Expand the expression:

$$ -24 - 4\lambda + 6\lambda + \lambda^2 + 26 = 0 $$

Simplify the equation to obtain the characteristic polynomial:

$$ \lambda^2 + 2\lambda + 2 = 0 $$

**step2 Find the Eigenvalues**

Solve the quadratic characteristic equation $$ \lambda^2 + 2\lambda + 2 = 0 $$ using the quadratic formula: $$ \lambda = \frac{-b \pm \sqrt{b^2 - 4ac}}{2a} $$. In this equation, $$ a=1 $$, $$ b=2 $$, and $$ c=2 $$.

$$ \lambda = \frac{-2 \pm \sqrt{2^2 - 4(1)(2)}}{2(1)} $$

Calculate the term under the square root:

$$ \lambda = \frac{-2 \pm \sqrt{4 - 8}}{2} $$

$$ \lambda = \frac{-2 \pm \sqrt{-4}}{2} $$

Since we have a negative number under the square root, the eigenvalues will be complex. Recall that $$ \sqrt{-4} = \sqrt{4 \times -1} = 2i $$.

$$ \lambda = \frac{-2 \pm 2i}{2} $$

Divide by 2 to find the eigenvalues:

$$ \lambda = -1 \pm i $$

So, the two complex conjugate eigenvalues are $$ \lambda_1 = -1 + i $$ and $$ \lambda_2 = -1 - i $$.

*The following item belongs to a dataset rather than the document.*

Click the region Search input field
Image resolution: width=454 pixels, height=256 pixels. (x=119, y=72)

**step3 Find the Eigenvector for a Complex Eigenvalue**

We will find the eigenvector corresponding to $$ \lambda_1 = -1 + i $$. To do this, we solve the system $$(A - \lambda_1 I)\mathbf{v} = \mathbf{0}$$ for the eigenvector $$ \mathbf{v} = \left(\begin{array}{l} v_1 \\ v_2 \end{array}\right) $$.

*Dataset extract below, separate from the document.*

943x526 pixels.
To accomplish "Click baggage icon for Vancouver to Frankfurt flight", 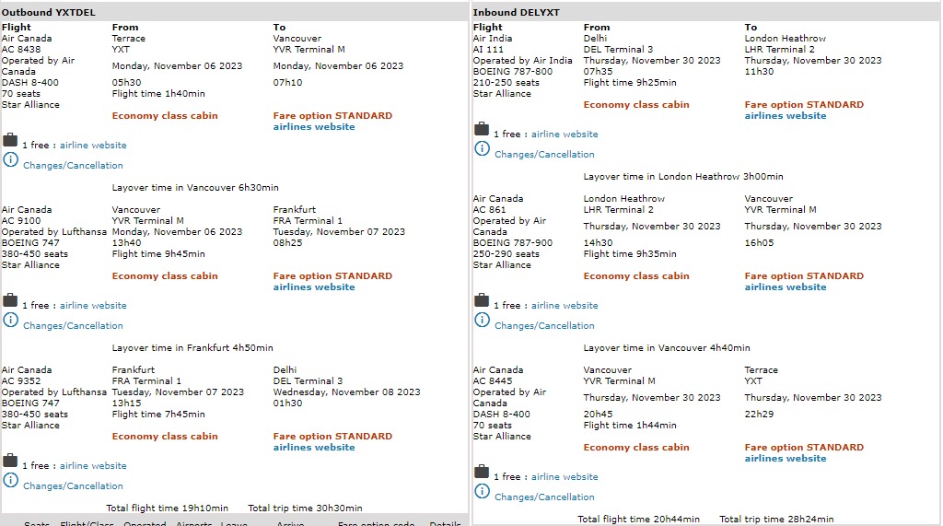I will (10, 300).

$$ A - \lambda_1 I = \left(\begin{array}{cc} 4 - (-1+i) & -13 \\ 2 & -6 - (-1+i) \end{array}\right) = \left(\begin{array}{cc} 5-i & -13 \\ 2 & -5-i \end{array}\right) $$

Now we set up the system of equations:

$$ (5-i)v_1 - 13v_2 = 0 $$

$$ 2v_1 + (-5-i)v_2 = 0 $$

From the first equation, we have $$ (5-i)v_1 = 13v_2 $$. We can choose a value for $$ v_1 $$ or $$ v_2 $$. Let's choose $$ v_1 = 13 $$. Then:

$$ (5-i)(13) = 13v_2 $$

Dividing by 13, we get:

$$ v_2 = 5-i $$

Thus, the eigenvector corresponding to $$ \lambda_1 = -1 + i $$ is:

$$ \mathbf{v}_1 = \left(\begin{array}{c} 13 \\ 5-i \end{array}\right) $$

**step4 Extract Real and Imaginary Parts of the Eigenvector and Eigenvalue**

The eigenvalue is $$ \lambda_1 = -1 + i $$. We can identify its real part $$ \alpha $$ and imaginary part $$ \beta $$.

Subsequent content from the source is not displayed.